Ennis tried to smile, mud flaking o
ff her cheeks. “Don’t look at me like that. I wouldn’t leave you.”
She lunged into Ennis’s arms, burying her face against her neck. She couldn’t battle back the sobs anymore, and so the women wept, wrapped in each other’s arms. Her heart ached to hear the breath filling Ennis’s lungs. But there was also a sore spot on that tender muscle, right at its center, for Lora somehow knew what she would find downstairs. And when she finally braved the lower hallway, she found the four women who had been recovering all dead, their lifeless faces frozen in smiles as if they too had seen a goddess in the night.
Thirty-Eight
For thirty days and thirty nights, Ean could feel nothing but the suffering. It invaded all his senses, stealing his breath, his very thoughts, and rent a hole in him that would never be filled. After those first days, Ean began naming all his sufferings. The throbbing in his head was grief; the heat in his limbs was anger; the prickling along his skin was pain. But worst of all was that hole in his heart, black and fathomless. It pained Ean so much that he could not name it, could not even think of it for fear of losing himself to it. When the nameless thing grew too much to bear, Ean went to his Father and demanded, “What is this?” “It is despair, Ean.
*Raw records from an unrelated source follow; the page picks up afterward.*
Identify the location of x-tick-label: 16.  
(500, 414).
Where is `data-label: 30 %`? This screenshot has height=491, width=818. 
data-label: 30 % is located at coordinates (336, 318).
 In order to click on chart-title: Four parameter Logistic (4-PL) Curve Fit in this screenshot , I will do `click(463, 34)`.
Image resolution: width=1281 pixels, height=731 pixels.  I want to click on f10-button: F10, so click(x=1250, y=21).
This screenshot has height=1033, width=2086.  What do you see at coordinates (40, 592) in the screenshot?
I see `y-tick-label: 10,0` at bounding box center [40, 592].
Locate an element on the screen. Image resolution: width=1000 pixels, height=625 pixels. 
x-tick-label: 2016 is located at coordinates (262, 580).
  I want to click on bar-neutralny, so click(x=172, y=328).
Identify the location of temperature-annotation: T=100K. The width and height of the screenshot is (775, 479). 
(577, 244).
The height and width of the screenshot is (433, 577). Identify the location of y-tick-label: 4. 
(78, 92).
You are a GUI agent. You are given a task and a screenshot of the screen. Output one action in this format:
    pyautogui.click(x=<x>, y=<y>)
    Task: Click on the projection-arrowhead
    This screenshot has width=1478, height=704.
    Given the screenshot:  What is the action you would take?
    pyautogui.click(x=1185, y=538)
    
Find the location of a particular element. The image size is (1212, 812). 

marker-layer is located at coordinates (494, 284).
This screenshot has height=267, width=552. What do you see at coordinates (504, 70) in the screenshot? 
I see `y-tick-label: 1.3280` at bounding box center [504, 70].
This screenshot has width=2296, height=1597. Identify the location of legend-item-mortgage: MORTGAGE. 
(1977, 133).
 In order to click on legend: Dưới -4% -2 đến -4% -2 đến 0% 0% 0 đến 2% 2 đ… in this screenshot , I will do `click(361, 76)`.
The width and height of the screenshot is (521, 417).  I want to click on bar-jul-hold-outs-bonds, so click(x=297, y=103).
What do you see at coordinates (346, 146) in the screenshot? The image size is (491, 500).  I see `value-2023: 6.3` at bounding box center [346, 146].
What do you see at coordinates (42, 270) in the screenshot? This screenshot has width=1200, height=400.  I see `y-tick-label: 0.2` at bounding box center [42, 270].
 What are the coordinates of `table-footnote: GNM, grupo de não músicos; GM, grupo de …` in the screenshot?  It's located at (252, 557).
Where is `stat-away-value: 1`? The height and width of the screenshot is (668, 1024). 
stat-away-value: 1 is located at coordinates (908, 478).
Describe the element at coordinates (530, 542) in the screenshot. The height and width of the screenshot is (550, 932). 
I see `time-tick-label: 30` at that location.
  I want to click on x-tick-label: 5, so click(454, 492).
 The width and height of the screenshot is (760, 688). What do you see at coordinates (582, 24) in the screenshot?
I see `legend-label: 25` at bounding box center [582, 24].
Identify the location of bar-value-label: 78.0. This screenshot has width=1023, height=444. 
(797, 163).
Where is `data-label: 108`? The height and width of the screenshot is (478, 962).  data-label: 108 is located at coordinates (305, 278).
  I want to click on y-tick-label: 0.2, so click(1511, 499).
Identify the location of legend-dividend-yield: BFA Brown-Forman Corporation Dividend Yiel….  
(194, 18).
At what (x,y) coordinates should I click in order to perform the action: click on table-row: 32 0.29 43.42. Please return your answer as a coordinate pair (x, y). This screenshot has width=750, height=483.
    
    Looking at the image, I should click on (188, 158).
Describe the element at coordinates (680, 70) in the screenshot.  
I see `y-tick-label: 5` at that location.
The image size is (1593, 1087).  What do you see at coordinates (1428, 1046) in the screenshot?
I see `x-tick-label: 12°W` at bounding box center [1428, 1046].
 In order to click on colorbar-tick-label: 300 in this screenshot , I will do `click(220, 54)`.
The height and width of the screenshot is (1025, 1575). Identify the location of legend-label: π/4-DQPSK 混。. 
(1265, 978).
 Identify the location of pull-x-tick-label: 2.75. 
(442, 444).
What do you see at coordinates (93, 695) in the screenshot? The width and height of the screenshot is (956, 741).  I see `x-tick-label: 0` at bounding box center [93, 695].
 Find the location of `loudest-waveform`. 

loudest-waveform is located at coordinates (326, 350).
You will find it the heaviest burden of all.”
—from Sufferings of the Lost Son
Even the fire was subdued, crackling weakly and clinging to meager life as it ate away at the damp twigs. His chin resting in his palm, Adren Dunstan watched that little fire flicker, knowing it could never light all the dark corners of Dannawey’s inky great hall.
A sharp intake of breath drew his attention, and he looked across the table at Arion Morn. The man looked twenty years older than he truly was, deep lines running beneath his eyes. Adren even thought he saw silvery hairs near Morn’s temples. Morn still hadn’t touched the small meal his wife had put in front of him hours before, the meat long since gone cold and flavorless and the thin gravy broth gelatinous. Instead, he sat with his hands balled into fists on either side of the plate, staring at yet not really seeing the graying mutton.